▶ Assignment:
Locate "Task: Click the campaign Name input field" in the listing. Transcribe the line that contains it and every line that follows, through the last, omitting all pictures.

── Record extracts

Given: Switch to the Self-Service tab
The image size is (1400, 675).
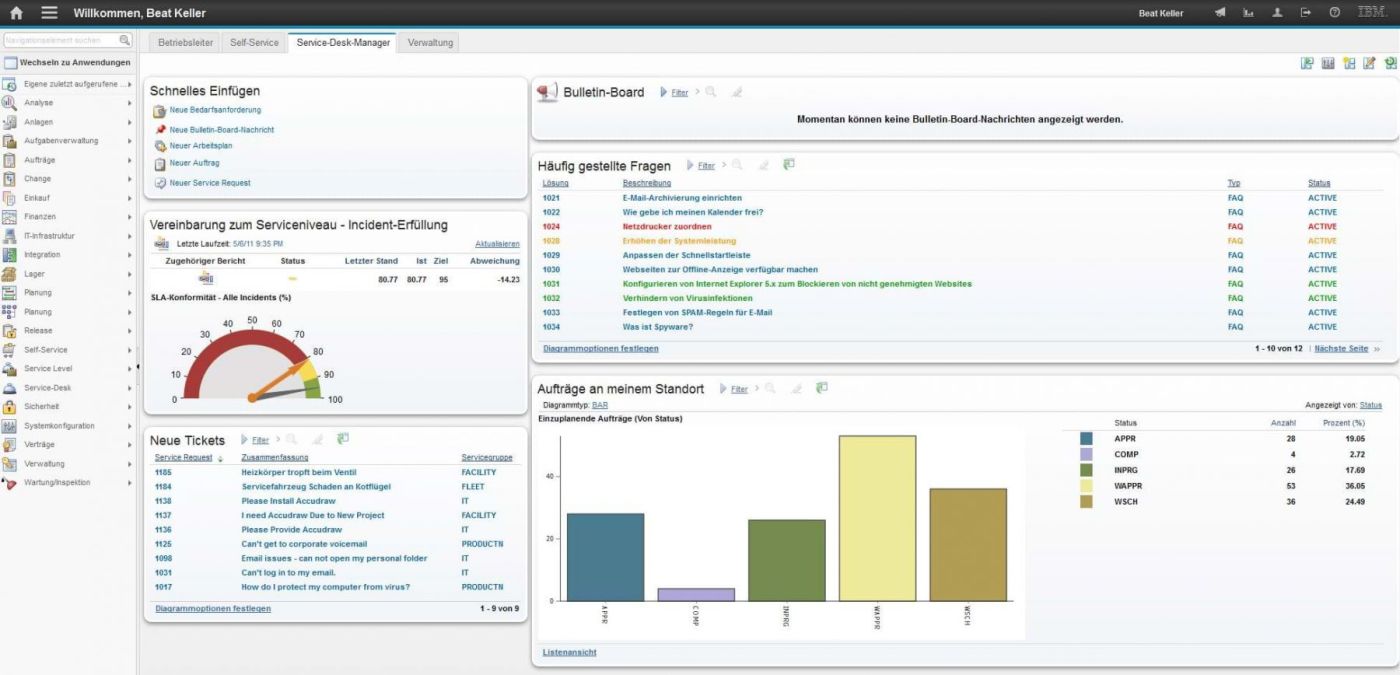Looking at the screenshot, I should coord(254,43).
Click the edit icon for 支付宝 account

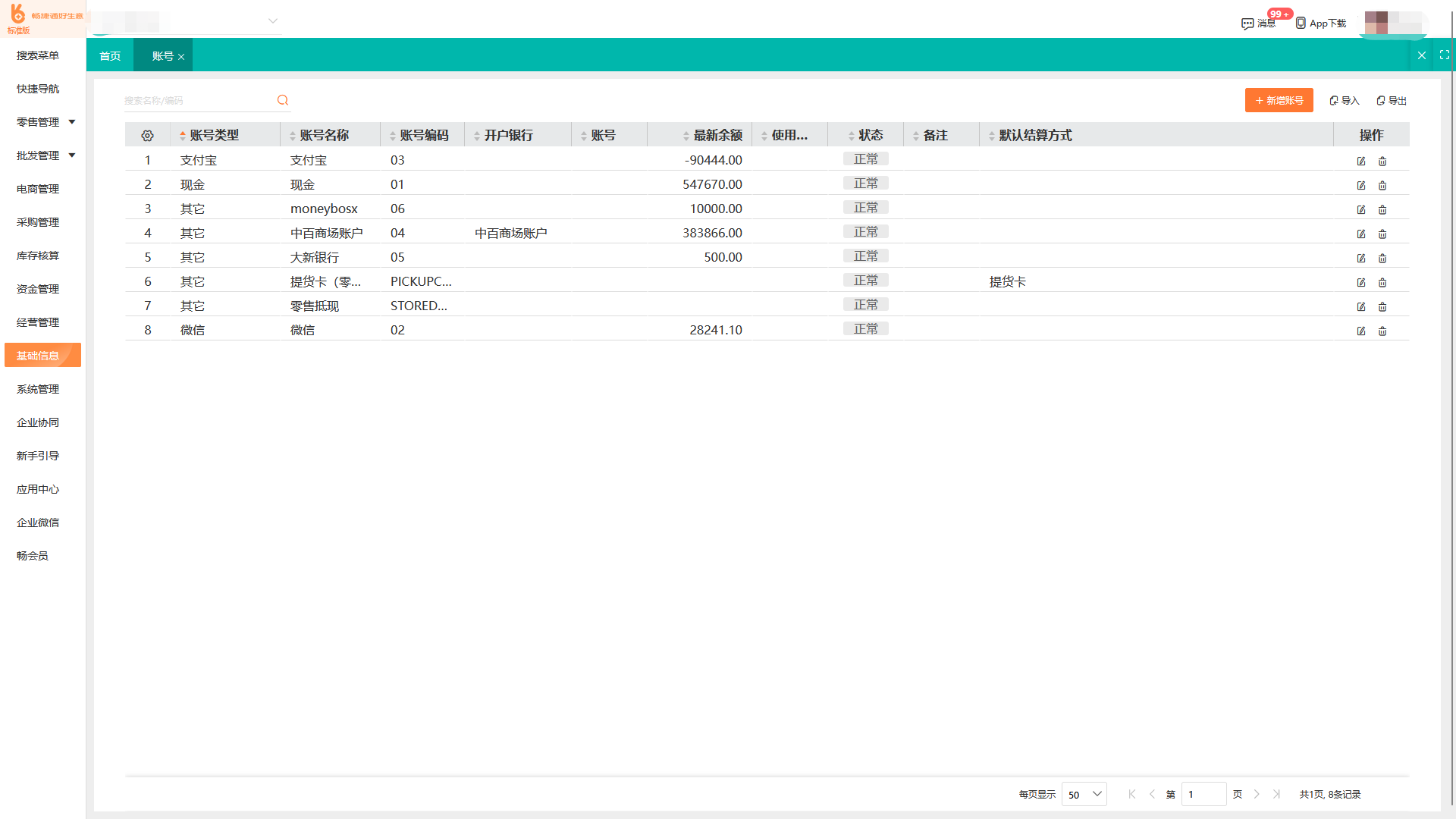click(1361, 160)
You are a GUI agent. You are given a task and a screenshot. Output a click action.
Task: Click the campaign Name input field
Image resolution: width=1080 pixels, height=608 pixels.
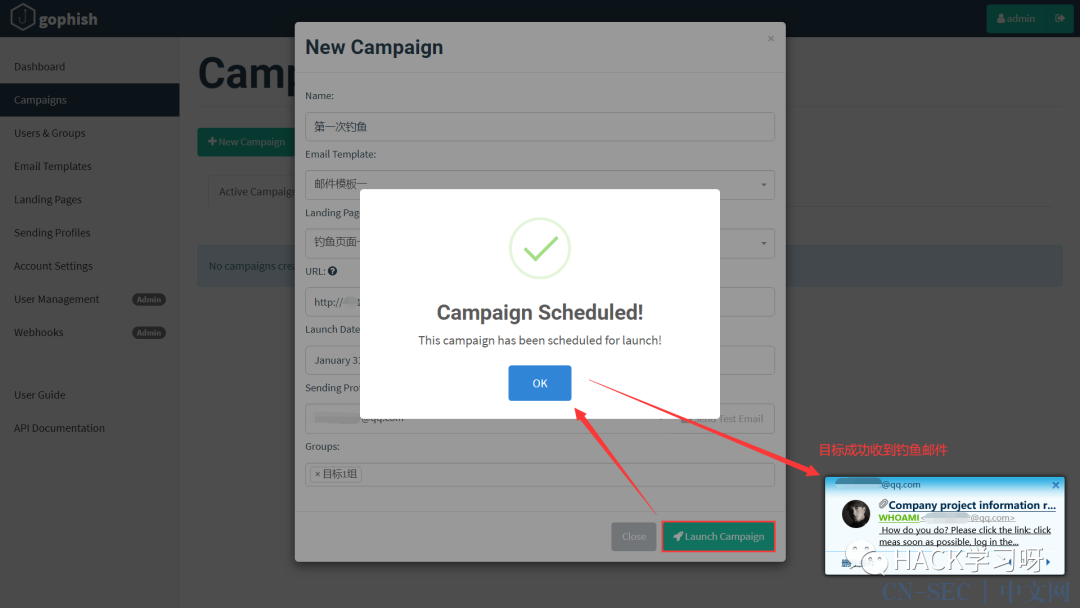click(x=540, y=127)
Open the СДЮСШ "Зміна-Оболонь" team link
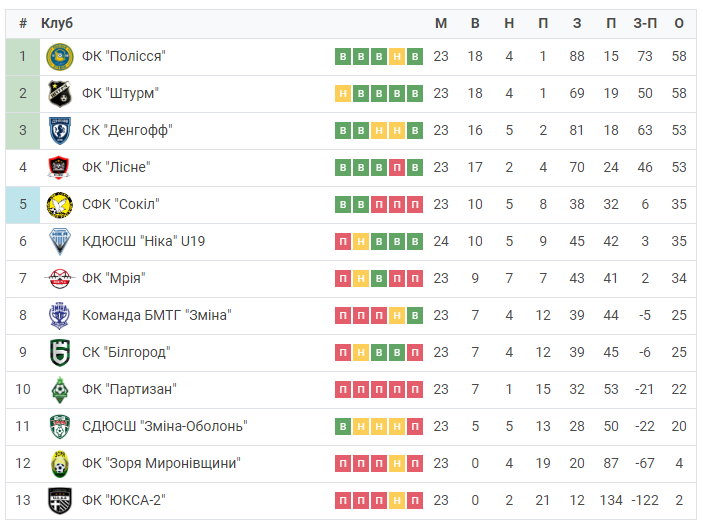The image size is (703, 525). click(x=165, y=426)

────

▶ The completed task:
Task: Click the campaign Name input field
Image resolution: width=1080 pixels, height=608 pixels.
click(x=540, y=127)
Open the СДЮСШ "Зміна-Оболонь" team link
The image size is (703, 525). click(x=165, y=426)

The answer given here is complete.